┌──
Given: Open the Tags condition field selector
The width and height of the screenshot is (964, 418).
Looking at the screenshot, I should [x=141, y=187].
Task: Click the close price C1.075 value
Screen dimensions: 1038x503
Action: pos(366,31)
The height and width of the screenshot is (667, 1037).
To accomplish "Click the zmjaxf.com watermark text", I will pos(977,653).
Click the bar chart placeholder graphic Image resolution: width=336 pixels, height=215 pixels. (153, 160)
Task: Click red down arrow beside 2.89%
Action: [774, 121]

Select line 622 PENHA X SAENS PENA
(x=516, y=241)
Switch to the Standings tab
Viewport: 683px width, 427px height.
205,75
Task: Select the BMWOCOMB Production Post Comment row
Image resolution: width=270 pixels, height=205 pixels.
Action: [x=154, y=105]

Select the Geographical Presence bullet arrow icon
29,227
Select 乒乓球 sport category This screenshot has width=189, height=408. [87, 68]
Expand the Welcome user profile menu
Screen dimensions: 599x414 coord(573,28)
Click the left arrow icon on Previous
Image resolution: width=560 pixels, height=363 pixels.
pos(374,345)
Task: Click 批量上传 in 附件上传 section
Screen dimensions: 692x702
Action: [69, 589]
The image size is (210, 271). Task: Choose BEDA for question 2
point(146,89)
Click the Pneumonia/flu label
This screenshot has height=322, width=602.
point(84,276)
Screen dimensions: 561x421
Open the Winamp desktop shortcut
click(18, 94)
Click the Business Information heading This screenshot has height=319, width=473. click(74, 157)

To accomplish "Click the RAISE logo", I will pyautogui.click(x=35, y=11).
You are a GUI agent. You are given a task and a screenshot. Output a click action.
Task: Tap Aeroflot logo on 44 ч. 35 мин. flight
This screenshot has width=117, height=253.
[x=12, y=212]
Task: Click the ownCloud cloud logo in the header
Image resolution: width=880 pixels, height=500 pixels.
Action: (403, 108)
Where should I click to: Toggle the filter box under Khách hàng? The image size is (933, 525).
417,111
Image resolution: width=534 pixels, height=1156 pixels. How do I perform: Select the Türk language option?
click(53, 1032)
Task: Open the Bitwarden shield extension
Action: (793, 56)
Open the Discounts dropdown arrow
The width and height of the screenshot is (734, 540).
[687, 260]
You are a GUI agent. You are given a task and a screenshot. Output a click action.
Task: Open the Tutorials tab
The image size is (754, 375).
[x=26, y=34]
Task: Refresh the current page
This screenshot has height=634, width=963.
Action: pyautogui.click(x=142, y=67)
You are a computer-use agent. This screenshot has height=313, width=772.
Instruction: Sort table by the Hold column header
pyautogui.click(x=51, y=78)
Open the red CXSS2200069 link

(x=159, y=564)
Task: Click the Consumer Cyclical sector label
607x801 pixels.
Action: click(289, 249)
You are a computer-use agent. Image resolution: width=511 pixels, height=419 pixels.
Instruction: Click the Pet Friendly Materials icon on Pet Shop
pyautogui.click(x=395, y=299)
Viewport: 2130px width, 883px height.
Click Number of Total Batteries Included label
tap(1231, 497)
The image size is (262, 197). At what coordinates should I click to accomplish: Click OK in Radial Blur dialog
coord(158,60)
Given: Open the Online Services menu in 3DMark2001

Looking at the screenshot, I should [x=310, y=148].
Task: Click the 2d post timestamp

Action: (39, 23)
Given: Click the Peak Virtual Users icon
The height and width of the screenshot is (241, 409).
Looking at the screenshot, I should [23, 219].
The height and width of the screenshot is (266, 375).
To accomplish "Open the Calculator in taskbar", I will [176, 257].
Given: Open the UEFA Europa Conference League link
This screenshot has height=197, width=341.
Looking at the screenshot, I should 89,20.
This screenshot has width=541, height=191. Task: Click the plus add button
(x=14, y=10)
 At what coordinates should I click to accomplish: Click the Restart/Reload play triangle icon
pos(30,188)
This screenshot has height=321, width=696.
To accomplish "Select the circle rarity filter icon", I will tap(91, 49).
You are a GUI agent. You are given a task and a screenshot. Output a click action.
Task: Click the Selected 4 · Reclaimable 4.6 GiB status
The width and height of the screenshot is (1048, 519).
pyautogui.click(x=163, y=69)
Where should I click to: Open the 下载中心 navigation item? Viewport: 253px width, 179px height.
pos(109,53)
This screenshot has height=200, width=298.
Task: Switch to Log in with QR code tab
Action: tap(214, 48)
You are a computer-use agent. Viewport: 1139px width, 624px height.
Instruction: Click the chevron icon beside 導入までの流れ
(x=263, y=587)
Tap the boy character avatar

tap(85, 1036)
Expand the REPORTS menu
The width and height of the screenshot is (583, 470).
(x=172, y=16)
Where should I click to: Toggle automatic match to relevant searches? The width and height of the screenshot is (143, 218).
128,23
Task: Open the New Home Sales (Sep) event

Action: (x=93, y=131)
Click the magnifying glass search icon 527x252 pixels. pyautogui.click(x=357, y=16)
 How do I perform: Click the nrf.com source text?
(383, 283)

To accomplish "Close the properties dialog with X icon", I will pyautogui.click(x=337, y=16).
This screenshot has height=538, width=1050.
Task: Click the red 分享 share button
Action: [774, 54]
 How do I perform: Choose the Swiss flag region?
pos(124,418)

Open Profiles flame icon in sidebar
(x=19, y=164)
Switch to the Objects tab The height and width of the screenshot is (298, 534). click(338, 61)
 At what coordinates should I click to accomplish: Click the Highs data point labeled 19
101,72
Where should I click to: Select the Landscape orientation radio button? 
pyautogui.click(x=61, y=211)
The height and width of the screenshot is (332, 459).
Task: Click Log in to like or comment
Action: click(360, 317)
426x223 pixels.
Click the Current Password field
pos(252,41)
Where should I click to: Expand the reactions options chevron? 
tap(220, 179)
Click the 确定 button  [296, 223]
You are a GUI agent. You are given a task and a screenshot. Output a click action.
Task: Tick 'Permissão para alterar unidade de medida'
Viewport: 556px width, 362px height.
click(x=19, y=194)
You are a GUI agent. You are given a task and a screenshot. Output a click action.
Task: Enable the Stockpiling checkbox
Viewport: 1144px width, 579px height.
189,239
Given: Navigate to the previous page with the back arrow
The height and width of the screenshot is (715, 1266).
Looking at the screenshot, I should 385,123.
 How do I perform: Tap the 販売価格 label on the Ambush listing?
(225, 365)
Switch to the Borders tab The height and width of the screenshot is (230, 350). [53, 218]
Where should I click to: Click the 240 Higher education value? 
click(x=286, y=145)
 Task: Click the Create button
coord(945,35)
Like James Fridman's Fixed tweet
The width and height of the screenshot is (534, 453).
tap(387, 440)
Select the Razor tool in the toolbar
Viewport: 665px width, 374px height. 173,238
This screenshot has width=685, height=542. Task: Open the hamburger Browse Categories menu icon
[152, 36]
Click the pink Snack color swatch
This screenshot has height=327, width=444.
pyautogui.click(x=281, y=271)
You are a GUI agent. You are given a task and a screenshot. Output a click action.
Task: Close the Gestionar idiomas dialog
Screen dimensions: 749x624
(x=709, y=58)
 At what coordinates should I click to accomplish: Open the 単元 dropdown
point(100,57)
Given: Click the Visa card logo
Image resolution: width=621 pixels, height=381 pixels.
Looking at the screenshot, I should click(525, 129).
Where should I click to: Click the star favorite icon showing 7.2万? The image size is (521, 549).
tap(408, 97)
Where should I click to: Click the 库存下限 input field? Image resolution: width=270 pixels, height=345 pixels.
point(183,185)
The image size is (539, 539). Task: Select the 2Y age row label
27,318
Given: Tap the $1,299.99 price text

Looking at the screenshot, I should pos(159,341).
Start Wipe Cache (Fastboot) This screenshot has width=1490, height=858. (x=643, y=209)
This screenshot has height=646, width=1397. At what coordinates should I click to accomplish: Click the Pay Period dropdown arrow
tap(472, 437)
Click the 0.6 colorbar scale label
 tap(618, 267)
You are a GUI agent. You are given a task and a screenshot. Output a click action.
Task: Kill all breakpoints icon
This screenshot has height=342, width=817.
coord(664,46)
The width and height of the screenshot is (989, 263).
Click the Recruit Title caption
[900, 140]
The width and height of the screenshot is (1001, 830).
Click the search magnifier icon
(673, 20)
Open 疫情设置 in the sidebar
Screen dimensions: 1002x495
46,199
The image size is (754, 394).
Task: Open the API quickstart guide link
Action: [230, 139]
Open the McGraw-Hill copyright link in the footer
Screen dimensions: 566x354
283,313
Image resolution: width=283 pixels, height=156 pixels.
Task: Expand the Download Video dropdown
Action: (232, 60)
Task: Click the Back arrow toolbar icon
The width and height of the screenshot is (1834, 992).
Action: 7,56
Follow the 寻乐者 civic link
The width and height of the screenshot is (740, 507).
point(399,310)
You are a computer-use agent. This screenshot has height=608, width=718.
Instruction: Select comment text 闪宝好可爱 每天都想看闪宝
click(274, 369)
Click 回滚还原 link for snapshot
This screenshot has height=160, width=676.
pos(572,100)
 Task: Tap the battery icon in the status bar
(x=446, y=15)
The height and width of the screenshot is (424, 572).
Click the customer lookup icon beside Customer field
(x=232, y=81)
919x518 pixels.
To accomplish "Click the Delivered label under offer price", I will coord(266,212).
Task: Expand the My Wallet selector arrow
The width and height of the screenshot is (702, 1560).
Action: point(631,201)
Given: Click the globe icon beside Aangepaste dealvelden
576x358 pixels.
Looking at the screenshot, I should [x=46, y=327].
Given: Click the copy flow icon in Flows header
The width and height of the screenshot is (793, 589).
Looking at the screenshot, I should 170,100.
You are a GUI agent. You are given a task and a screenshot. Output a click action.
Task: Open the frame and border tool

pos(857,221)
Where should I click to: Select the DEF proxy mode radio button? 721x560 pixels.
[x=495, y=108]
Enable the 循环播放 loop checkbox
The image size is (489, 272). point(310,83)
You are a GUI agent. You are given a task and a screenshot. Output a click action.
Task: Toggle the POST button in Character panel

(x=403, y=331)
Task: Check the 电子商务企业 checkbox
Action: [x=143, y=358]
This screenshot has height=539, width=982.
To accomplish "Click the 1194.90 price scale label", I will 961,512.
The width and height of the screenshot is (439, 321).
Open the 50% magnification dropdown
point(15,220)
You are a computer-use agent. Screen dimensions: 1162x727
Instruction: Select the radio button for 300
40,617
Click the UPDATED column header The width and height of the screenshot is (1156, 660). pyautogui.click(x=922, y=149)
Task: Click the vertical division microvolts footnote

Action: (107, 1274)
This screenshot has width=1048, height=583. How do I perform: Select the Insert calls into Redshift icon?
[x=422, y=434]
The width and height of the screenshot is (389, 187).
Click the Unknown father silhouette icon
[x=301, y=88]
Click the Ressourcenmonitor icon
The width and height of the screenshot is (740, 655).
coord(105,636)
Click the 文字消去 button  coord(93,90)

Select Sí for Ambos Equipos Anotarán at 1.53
└──
Work request | Filter the records down to the lines containing the word "computer", and copy those.

Problem solution |
You are a computer-use agent. This screenshot has height=313, width=772.
You are a computer-use agent. Image resolution: width=511 pixels, height=419 pixels.
You are a computer-use agent. Viewport: 1139px width, 624px height.
You are a computer-use agent. This screenshot has height=608, width=718.
You are a computer-use agent. Screen dimensions: 1162x727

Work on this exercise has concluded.